Von Redaktion am 18. Januar 2008

In Ausgabe 4/2007 der Publizistik schreibt Michael Schenk über Dynamisch-transaktional denken. Theorie und Empirie der Kommunikationswissenschaft von Werner Wirth, Hans-Jörg Stiehler und Carsten Wünsch (Hrsg.):

In dem Band sind fachlich interessante Beiträge zusammengeführt. Allerdings sind die vorgelegten Texte nicht stringent auf dynamisch-transaktionales Denken bezogen, wie es der Titel des Bandes nahe legt.

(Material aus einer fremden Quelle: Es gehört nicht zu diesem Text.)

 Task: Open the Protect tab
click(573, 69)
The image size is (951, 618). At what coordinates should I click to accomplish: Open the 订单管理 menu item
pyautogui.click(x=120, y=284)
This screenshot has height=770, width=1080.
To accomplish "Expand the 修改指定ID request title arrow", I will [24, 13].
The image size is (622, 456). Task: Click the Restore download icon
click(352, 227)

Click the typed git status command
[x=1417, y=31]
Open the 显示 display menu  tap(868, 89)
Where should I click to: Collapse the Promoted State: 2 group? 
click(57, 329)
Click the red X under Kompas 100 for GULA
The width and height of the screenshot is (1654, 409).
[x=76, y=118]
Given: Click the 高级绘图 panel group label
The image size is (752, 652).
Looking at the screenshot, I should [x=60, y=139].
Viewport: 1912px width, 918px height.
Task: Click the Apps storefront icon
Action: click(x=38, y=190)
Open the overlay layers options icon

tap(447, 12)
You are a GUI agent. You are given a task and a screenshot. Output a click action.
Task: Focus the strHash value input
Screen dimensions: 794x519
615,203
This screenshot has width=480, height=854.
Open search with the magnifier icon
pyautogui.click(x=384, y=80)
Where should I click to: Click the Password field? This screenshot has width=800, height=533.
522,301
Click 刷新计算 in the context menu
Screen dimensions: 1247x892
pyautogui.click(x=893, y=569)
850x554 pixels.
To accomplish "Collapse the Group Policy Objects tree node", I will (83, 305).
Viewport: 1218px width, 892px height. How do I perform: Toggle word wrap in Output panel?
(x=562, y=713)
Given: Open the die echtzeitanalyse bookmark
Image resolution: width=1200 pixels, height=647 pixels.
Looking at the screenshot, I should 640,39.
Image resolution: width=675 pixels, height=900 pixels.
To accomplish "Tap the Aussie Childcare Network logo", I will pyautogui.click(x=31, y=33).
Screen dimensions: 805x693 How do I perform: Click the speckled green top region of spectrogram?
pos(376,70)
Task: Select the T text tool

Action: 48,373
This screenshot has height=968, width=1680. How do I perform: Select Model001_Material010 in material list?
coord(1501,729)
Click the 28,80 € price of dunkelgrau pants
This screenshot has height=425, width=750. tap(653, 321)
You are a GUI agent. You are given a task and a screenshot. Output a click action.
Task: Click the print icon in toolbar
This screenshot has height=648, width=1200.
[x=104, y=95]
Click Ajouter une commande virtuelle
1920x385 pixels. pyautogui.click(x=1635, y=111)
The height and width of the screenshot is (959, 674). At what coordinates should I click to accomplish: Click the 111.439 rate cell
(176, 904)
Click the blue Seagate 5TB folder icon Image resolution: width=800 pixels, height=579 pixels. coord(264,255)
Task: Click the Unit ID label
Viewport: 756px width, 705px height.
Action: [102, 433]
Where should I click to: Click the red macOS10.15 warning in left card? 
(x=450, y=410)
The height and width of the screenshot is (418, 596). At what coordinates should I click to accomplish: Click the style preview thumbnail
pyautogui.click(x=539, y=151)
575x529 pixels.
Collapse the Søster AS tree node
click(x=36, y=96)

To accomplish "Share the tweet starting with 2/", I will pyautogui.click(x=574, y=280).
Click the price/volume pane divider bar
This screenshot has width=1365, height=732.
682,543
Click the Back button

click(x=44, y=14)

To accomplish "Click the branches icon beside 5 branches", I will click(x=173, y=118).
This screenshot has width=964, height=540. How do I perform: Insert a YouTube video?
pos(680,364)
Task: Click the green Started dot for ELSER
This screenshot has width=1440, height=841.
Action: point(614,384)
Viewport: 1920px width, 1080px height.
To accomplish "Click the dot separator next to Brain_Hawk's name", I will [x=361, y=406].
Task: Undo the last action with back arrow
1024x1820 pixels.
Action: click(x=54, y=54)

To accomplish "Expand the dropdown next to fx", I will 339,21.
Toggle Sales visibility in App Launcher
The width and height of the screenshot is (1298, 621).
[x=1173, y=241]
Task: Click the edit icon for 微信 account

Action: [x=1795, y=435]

Ein Teil der Beiträge hätte auch ohne diesen Bezug geschrieben werden können. Wie ausgeführt, sind die exklusiv dem dynamisch-transaktionalen Ansatz gewidmeten Beiträge besonders lesenswert, weil sie sowohl einen Überblick als auch eine Zwischenbilanz bieten. Die in dem Band enthaltenen Texte sind auf hohem Niveau gehalten, sie sind nicht immer leicht zu lesen. Für Leser, die schnell Informationen aufnehmen möchten, ist der Band daher nicht gerade leicht verdaulich. Gleichwohl stecken in manchen Beiträgen auch Ergebnisse, die von praktischem Nutzwert sind. Alles in allem bieten die Texte vor allem für die kommunikationswissenschaftlich interessierten Studierenden, Wissenschaftler und Fachleute eine Reihe von Anregungen.